> [Given records]

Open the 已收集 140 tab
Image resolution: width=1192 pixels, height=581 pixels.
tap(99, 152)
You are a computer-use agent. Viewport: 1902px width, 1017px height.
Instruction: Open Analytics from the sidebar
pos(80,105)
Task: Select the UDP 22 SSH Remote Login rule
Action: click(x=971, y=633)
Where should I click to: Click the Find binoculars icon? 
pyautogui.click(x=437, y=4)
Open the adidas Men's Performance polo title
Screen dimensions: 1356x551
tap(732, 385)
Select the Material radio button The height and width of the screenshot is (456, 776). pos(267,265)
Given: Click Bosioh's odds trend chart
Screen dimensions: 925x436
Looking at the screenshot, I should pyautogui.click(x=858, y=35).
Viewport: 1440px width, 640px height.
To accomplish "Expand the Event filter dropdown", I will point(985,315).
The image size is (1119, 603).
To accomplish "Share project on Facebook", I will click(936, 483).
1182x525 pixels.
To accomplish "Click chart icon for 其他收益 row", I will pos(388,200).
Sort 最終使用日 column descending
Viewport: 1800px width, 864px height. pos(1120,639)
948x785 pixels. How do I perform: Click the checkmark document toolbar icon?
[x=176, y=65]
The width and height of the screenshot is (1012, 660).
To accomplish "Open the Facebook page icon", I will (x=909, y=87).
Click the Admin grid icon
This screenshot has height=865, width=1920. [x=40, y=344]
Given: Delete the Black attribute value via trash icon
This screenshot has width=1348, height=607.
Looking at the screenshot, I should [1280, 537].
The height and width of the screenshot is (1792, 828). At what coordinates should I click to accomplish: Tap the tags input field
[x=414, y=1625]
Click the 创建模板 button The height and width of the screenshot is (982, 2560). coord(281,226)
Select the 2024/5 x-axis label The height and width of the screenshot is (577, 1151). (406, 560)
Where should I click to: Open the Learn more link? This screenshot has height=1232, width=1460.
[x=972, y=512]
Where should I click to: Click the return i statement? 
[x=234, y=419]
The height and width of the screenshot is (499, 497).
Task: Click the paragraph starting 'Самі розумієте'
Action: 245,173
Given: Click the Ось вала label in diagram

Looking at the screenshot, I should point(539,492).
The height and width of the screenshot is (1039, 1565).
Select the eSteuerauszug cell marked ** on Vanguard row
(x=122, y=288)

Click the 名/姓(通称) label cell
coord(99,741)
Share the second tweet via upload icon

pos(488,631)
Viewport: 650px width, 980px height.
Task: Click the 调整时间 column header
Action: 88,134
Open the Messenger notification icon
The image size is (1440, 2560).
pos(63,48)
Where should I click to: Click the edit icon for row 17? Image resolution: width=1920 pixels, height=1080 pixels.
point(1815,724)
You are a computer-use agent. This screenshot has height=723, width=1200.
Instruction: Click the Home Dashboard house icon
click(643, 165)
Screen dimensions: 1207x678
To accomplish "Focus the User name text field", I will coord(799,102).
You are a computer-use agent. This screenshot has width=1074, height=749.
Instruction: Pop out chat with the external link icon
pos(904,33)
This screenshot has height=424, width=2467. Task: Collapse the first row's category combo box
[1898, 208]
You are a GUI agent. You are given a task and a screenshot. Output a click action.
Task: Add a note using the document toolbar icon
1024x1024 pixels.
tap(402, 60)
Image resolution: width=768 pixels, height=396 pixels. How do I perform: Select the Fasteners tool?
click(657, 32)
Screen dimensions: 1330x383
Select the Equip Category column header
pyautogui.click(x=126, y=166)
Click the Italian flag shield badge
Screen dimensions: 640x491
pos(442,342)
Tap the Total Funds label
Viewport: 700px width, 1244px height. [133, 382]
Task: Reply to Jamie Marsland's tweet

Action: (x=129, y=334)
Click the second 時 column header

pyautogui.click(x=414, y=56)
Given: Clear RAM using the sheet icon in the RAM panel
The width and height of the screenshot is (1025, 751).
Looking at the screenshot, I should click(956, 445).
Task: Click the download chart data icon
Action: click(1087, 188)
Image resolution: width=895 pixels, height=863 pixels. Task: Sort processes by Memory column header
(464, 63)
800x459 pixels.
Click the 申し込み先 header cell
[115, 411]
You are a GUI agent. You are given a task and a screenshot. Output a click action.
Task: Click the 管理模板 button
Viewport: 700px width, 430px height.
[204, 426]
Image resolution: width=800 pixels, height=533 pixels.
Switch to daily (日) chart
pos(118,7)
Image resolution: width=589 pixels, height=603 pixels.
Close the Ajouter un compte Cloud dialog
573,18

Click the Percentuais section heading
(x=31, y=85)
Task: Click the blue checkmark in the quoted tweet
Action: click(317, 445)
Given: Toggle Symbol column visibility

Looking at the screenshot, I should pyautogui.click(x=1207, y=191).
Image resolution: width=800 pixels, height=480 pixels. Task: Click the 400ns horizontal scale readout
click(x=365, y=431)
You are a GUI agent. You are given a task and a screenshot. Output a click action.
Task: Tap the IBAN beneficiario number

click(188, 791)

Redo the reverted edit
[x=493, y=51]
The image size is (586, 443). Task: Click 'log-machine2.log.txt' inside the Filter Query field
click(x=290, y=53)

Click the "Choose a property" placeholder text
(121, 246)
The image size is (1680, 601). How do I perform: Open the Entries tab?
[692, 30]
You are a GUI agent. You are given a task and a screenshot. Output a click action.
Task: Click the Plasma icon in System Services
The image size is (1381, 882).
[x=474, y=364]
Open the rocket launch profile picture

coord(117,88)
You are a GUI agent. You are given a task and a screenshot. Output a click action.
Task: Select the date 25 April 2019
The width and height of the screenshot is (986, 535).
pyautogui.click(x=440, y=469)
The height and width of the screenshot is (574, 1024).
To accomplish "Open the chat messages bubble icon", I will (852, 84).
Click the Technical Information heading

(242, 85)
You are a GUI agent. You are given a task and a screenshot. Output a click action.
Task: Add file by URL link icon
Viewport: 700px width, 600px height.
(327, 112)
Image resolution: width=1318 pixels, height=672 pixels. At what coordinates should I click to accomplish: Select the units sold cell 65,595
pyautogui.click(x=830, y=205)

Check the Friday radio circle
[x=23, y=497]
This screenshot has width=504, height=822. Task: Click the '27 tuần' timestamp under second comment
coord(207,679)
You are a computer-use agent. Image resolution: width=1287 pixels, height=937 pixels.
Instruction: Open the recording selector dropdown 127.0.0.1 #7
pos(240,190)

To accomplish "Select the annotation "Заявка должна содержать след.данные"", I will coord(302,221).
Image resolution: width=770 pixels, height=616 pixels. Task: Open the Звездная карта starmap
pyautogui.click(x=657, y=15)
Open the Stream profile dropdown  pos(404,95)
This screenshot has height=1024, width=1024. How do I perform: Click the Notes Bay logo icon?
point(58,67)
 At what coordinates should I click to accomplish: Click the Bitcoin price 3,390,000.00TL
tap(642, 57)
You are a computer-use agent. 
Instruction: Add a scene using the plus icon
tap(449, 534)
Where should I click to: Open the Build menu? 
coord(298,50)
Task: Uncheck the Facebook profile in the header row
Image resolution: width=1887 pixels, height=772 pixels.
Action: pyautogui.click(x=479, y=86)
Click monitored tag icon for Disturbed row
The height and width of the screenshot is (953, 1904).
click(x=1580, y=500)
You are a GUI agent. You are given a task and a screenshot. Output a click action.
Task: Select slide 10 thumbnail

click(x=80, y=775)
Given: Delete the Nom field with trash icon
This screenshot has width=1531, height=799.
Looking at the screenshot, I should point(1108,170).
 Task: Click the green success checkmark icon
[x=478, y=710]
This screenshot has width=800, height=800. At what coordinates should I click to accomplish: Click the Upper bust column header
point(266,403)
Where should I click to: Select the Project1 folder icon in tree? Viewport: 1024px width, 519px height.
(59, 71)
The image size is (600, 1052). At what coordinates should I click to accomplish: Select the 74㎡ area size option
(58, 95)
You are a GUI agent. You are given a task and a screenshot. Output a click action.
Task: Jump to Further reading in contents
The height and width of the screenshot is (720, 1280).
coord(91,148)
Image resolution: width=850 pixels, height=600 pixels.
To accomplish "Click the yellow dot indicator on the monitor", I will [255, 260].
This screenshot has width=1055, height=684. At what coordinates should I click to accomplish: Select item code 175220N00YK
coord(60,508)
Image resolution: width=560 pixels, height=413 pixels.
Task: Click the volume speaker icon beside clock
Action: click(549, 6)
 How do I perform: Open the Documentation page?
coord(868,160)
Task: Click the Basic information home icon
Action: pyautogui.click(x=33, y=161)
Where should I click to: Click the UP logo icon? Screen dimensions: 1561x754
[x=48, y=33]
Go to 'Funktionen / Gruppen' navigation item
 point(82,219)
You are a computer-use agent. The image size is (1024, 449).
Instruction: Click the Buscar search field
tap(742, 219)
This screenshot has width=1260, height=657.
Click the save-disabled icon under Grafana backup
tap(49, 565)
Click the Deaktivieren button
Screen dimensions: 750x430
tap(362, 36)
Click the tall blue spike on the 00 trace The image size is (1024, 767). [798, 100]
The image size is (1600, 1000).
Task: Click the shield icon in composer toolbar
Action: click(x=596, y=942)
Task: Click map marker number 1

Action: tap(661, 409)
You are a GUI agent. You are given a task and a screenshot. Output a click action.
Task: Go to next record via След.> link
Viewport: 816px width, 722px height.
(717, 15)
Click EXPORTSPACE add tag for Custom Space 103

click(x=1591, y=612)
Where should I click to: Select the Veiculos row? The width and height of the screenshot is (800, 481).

> [Aim of the task] Within the entries above, find every line where the string "trash" occurs, and copy it.

> [Result for this exercise]
Given: Delete the Black attribute value via trash icon
Given: Delete the Nom field with trash icon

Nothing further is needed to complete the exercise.